Begin The data
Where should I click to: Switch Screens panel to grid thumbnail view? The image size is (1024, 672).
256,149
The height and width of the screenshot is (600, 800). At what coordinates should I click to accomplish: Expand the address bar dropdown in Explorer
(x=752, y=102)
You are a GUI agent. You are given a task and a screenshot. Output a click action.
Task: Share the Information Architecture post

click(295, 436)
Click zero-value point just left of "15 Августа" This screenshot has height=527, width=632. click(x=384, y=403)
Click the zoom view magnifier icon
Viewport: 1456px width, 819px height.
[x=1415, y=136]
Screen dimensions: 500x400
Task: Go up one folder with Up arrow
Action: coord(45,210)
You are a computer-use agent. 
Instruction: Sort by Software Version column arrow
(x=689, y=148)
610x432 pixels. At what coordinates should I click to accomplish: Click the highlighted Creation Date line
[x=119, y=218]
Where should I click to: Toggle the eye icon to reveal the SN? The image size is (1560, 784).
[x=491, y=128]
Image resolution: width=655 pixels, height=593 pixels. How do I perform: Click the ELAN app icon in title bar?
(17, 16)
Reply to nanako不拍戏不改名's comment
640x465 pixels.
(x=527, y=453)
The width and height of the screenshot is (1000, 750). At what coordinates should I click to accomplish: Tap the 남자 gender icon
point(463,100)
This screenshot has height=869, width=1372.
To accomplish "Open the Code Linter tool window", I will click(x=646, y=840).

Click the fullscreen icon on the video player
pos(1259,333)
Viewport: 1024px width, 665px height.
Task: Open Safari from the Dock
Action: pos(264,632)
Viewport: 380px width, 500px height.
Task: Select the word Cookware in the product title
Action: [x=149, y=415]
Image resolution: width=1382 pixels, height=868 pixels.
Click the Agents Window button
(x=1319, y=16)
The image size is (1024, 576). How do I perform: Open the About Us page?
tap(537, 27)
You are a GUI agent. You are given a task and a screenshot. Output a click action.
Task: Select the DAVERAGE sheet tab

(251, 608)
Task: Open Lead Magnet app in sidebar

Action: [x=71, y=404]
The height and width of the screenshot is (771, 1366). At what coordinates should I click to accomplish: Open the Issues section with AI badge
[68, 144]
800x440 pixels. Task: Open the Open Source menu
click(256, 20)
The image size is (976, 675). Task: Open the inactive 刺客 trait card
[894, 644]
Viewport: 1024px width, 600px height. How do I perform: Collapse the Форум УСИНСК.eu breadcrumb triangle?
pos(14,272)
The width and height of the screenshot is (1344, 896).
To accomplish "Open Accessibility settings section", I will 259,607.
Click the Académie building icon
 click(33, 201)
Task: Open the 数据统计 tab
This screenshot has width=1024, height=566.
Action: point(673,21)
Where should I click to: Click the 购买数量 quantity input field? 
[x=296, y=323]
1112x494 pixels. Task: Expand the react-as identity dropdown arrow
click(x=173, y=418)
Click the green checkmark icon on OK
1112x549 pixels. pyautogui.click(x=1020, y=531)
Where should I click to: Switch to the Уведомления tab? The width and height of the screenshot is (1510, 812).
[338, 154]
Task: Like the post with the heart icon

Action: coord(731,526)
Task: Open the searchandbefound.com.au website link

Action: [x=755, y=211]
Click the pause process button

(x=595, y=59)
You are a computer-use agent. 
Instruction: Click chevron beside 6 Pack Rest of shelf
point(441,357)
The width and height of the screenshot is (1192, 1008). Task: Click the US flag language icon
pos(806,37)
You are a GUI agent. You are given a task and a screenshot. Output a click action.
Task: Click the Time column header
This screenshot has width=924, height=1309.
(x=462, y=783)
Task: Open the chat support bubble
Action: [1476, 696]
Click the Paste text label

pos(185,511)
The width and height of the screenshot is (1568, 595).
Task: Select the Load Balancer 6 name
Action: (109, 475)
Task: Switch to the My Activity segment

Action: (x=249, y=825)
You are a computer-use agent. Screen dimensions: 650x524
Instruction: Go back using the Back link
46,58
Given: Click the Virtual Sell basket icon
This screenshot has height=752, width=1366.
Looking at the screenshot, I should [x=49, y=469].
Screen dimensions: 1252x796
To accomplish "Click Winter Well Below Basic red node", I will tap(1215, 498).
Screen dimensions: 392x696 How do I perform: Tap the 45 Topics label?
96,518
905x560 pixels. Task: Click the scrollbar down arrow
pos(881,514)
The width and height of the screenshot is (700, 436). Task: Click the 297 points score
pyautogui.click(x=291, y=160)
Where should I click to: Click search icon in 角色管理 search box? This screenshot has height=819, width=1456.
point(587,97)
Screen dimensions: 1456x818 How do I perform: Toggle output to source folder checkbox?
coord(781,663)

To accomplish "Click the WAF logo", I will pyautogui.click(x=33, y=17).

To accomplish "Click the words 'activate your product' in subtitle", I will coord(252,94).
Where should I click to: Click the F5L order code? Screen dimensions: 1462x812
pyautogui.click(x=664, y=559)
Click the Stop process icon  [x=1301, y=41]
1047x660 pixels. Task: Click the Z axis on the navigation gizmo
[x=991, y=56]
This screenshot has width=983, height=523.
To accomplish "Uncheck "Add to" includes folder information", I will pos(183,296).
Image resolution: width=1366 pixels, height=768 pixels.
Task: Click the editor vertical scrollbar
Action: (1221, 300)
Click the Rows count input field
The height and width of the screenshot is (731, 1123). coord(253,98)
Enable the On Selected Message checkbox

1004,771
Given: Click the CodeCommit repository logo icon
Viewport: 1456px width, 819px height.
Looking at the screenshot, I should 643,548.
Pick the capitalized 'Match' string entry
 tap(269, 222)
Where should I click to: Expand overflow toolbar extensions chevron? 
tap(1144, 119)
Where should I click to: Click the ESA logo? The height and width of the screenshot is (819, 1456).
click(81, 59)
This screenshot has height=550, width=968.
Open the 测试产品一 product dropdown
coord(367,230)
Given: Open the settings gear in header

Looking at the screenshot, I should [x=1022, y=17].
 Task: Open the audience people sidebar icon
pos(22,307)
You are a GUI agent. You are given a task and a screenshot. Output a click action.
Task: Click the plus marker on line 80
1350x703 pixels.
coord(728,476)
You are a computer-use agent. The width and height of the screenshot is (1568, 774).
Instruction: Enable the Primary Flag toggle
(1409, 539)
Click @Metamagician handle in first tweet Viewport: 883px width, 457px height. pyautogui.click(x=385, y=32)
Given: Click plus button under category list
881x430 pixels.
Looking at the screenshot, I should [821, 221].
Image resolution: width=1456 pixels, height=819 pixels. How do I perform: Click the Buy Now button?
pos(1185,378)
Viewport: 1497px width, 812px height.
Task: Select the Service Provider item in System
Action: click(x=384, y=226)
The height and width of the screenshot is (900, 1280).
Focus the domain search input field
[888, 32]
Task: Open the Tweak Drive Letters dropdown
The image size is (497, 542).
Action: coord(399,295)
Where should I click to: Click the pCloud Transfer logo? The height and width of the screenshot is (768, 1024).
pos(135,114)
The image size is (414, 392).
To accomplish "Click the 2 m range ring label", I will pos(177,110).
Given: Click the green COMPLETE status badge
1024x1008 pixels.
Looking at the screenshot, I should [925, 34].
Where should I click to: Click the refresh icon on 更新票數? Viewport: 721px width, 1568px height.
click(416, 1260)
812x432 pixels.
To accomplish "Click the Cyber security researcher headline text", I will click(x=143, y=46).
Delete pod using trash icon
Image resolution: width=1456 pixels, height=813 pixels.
End The data
▶ [Your instructions] Write out everything from "Image resolution: width=655" down to "point(463,100)" in the records again, substituting "header bar" for "title bar" and leaving the rest unchanged.

▶ [Answer]
Image resolution: width=655 pixels, height=593 pixels. How do I perform: Click the ELAN app icon in header bar?
(17, 16)
Reply to nanako不拍戏不改名's comment
640x465 pixels.
(x=527, y=453)
The width and height of the screenshot is (1000, 750). At what coordinates should I click to accomplish: Tap the 남자 gender icon
point(463,100)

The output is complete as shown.